Symptomatic benefit of momelotinib in patients with myelofibrosis: Results from the SIMPLIFY phase III studies
Background: Myelofibrosis (MF)-connected constitutional signs and symptoms can seriously impact health-related quality of existence. Numerous studies in MF typically measure symptom reaction to treatment like a landmark endpoint of total symptom score (TSS) reduction =50% from baseline. However, this dichotomous assessment supplies a limited look at clinically relevant symptomatic changes. Herein we evaluated longitudinal vary from baseline in TSS within the continuous 24-week period and individual symptom scores to acquire a more extensive understanding of symptom benefits felt by patients with MF receiving therapy.

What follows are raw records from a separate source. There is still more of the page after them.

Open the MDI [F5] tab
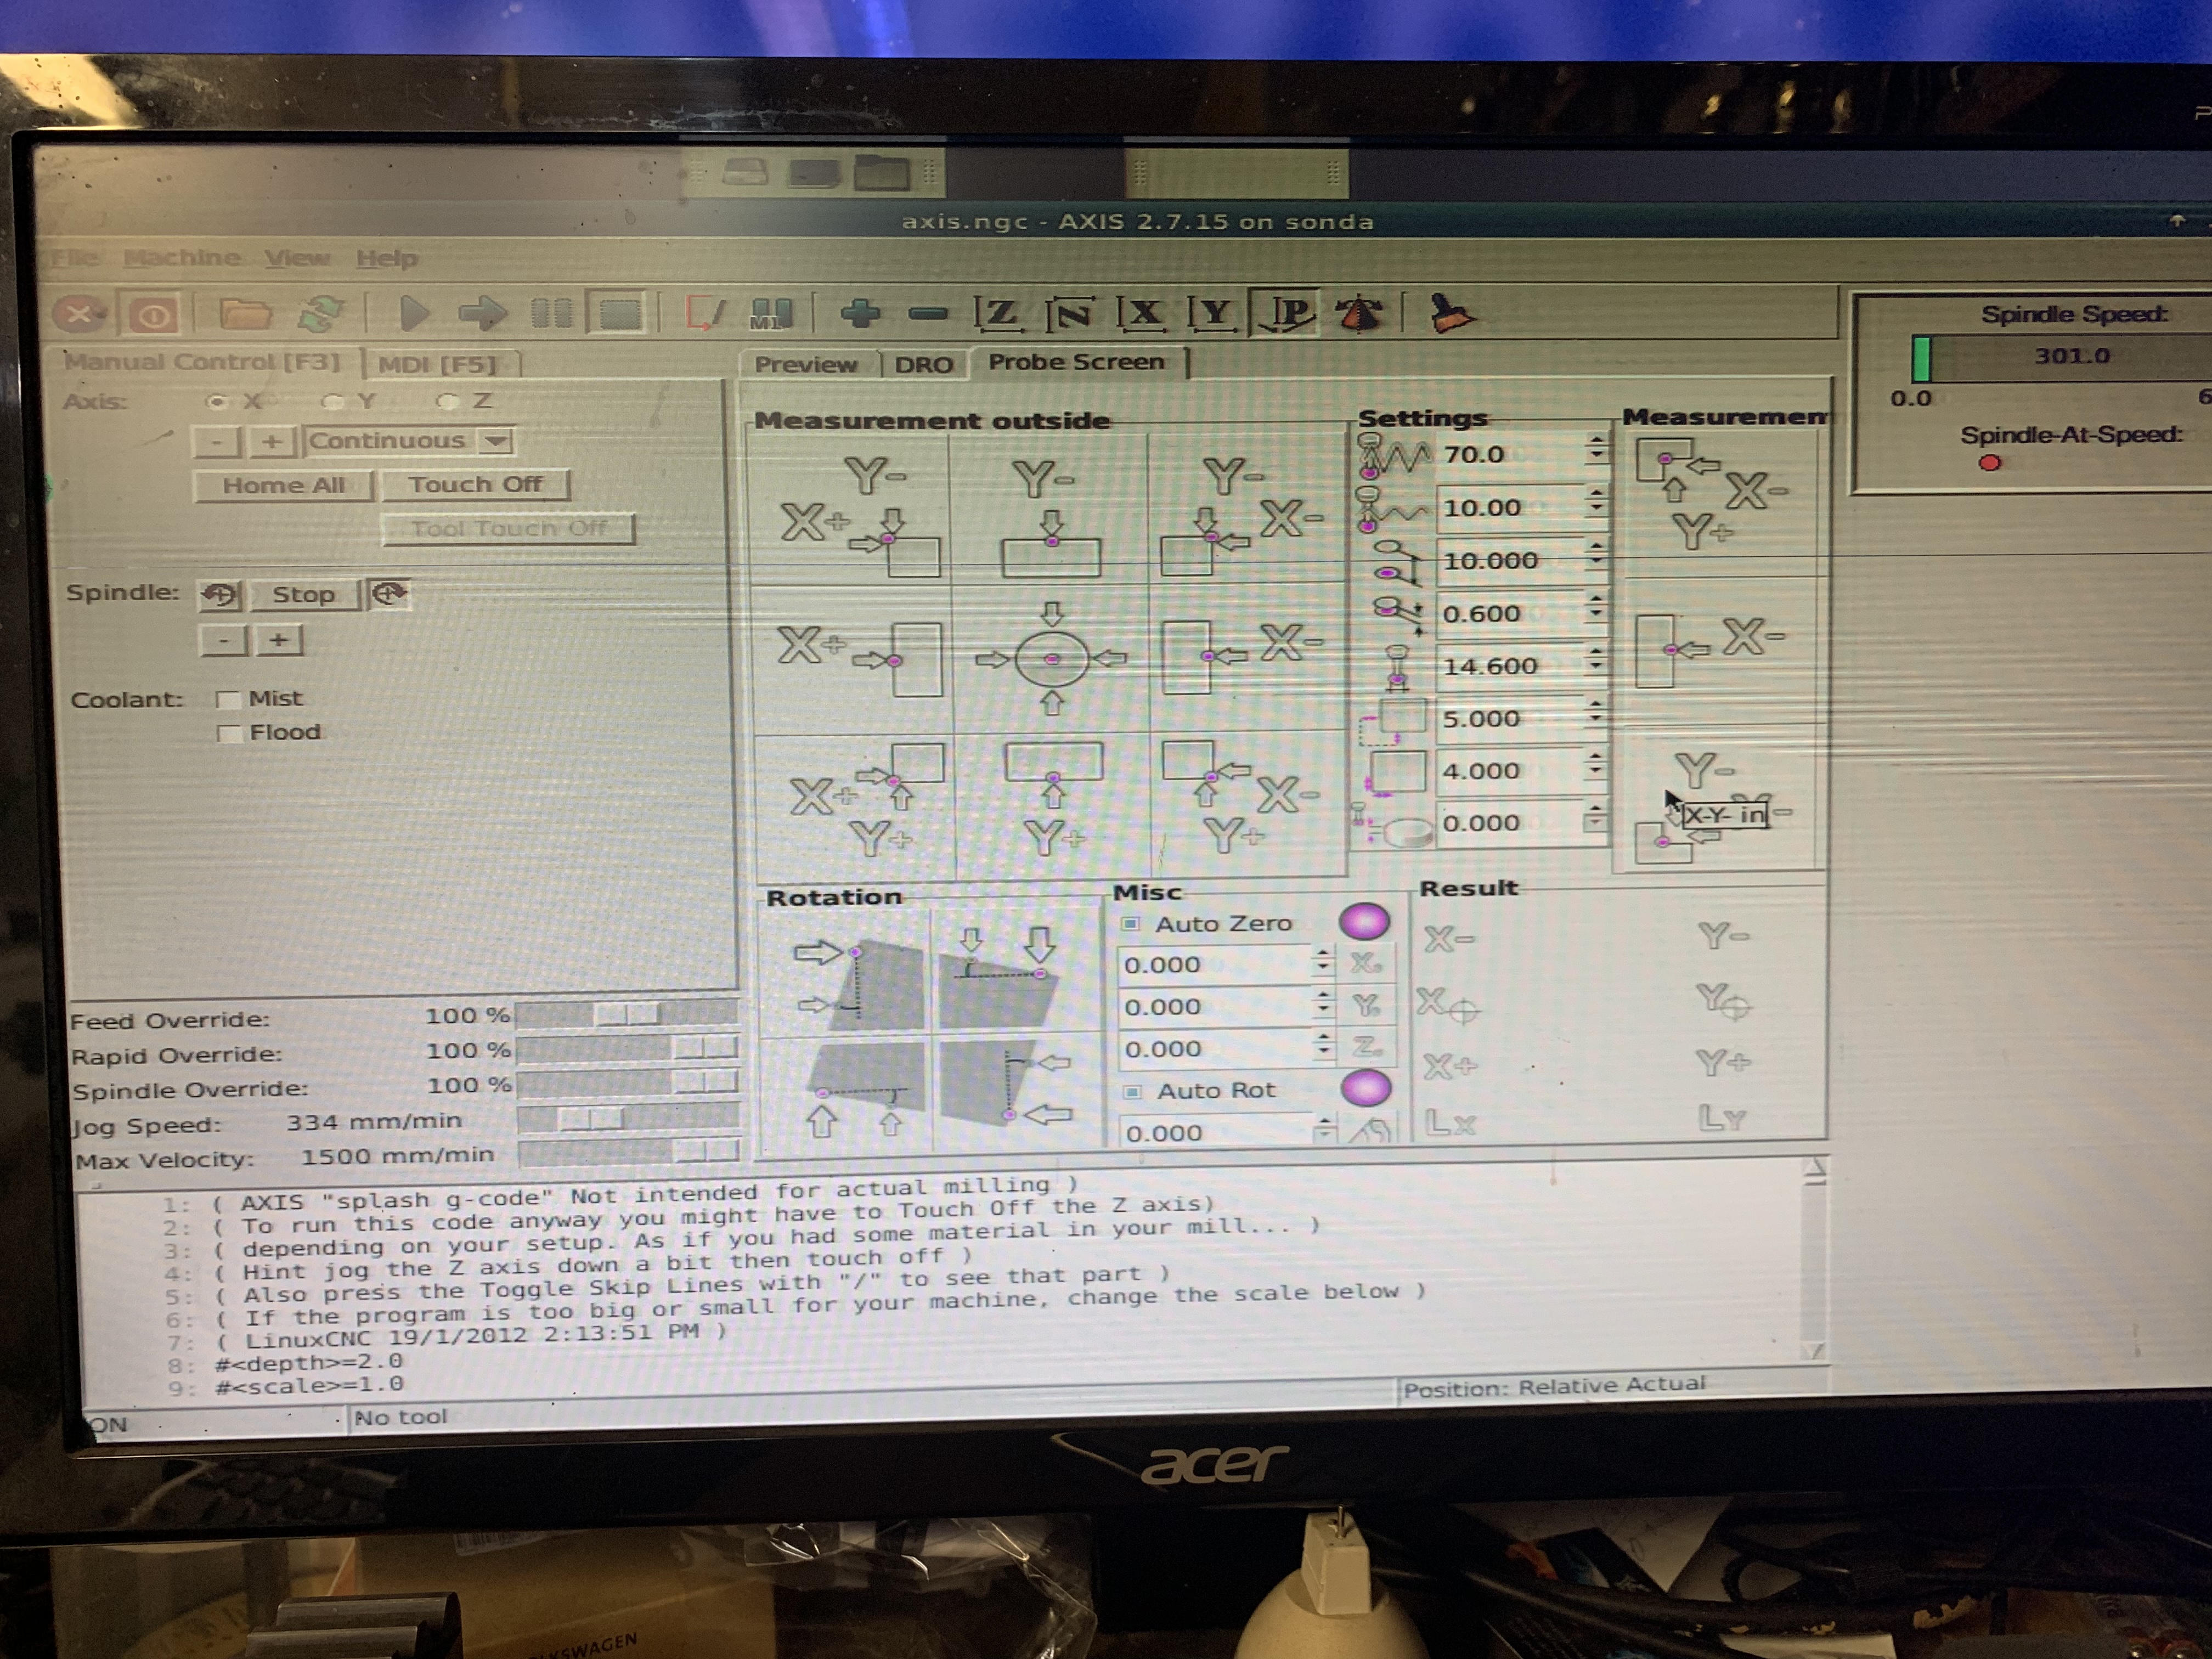 (x=438, y=365)
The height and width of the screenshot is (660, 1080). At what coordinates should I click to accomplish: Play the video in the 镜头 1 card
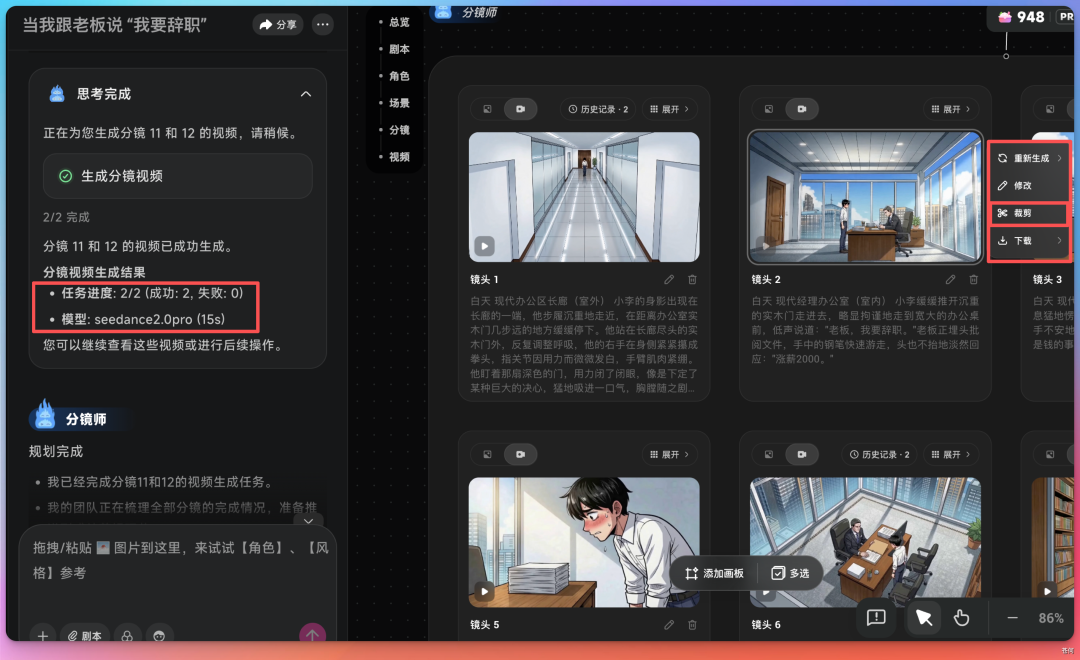coord(485,245)
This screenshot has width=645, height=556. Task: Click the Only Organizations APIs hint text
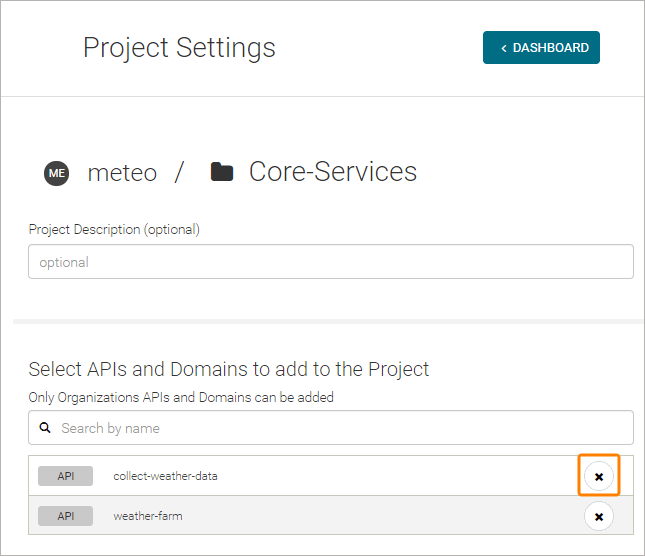pos(181,397)
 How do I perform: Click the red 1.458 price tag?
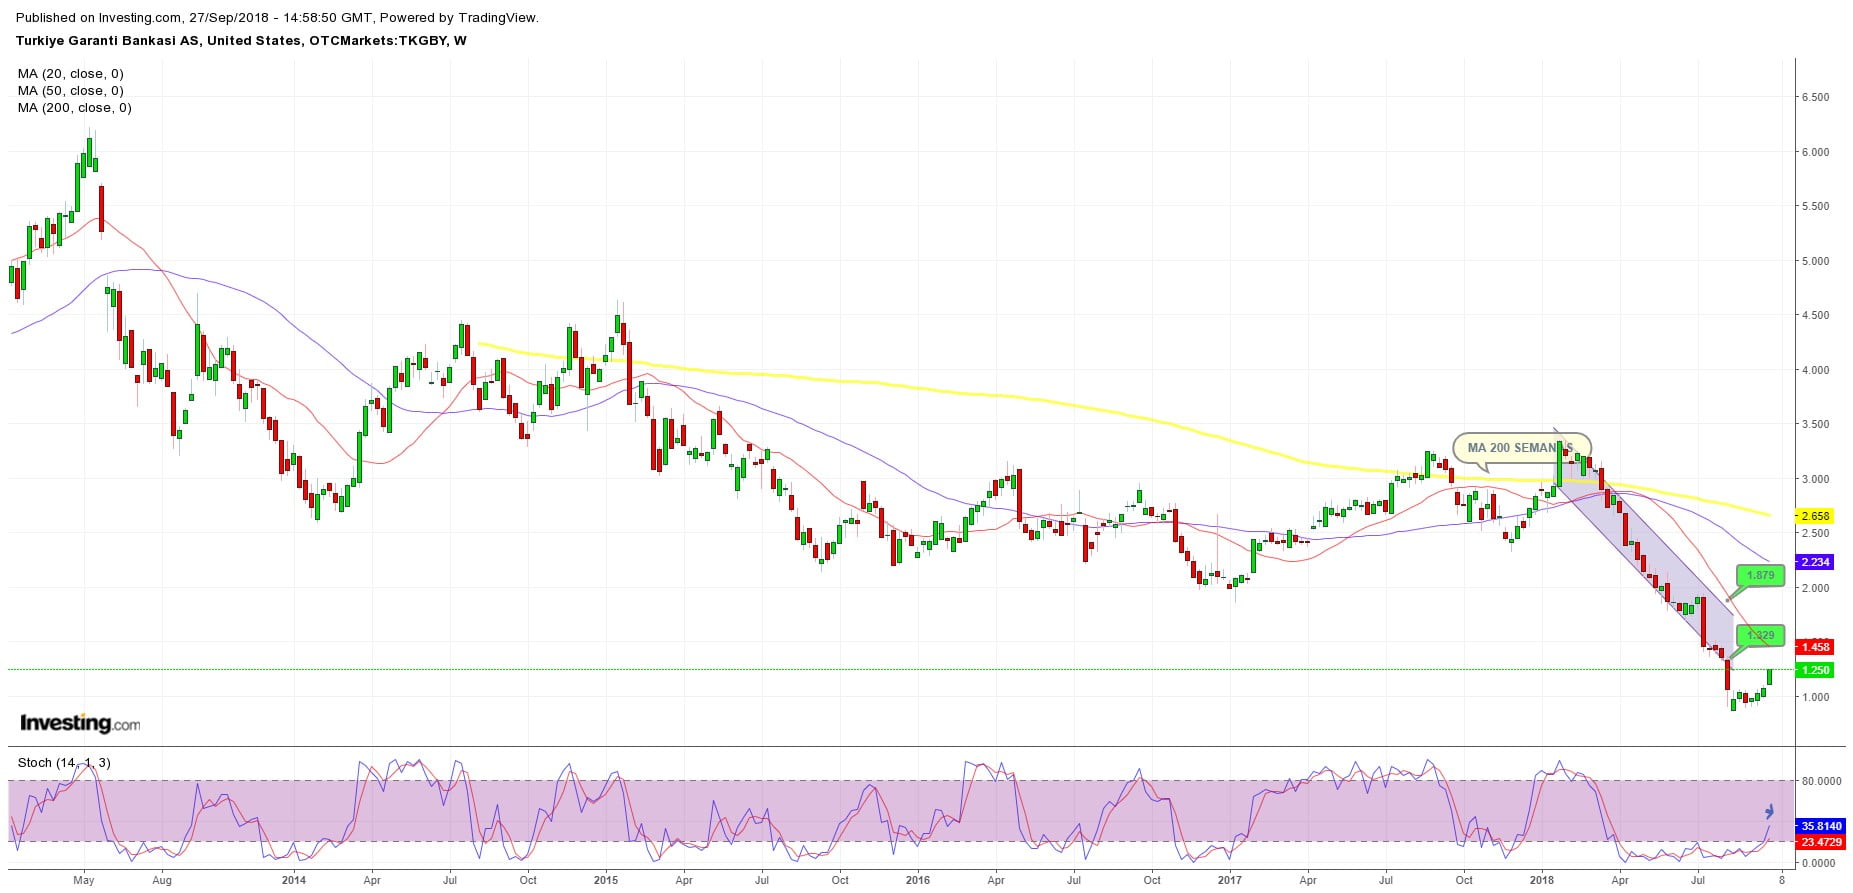tap(1814, 647)
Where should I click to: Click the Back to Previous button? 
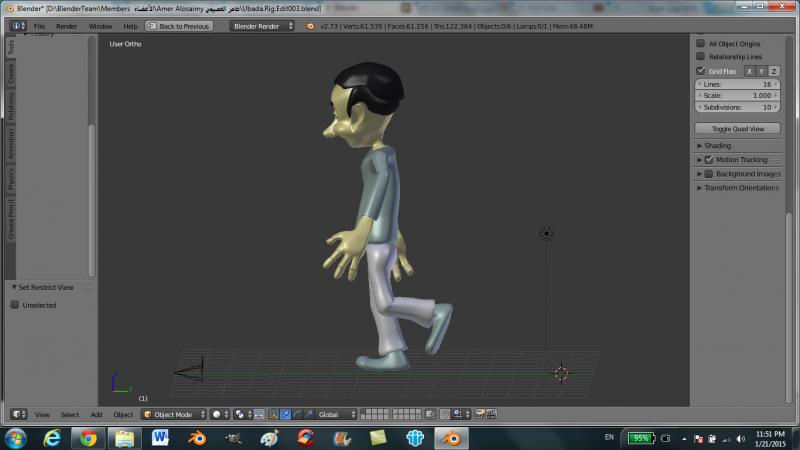point(179,26)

Methods: Longitudinal symptom change was evaluated using mixed-effect model repeated measure (MMRM) methodology with individual item-level analyses to enhance the interpretation from the landmark symptom leads to the finished phase III SIMPLIFY studies of momelotinib in MF. MMRM compared mean alternation in TSS from baseline with Week 24 using data all patient visits. Generalized estimating equations were utilised to estimate item-level odds ratios using multiple predictive imputations for missing data.
Results: Momelotinib and ruxolitinib groups reported similar overall symptom enhancements, having a TSS difference of <1.5 points between groups for each post-baseline visit in SIMPLIFY-1. In SIMPLIFY-2, the improvement in TSS observed in momelotinib-treated patients was consistent with that observed in SIMPLIFY-1, whereas progressive TSS deterioration was observed with control. Item-level scores were heterogeneous in both studies. A similar and greater proportion of momelotinib-treated patients were categorized as "improved" or "stable" compared with control in SIMPLIFY-1 and SIMPLIFY-2, respectively. Odds ratios for CYT387 between-group comparison ranged from 0.75 to 1.21 in SIMPLIFY-1, demonstrating similarity in likelihood of symptom improvement. In SIMPLIFY-2, the likelihood of symptom improvement in each item was higher in the momelotinib arm.
Conclusions: These findings suggest that momelotinib provides clinically relevant symptom benefits in the JAK inhibitor-naïve and JAK inhibitor-exposed settings.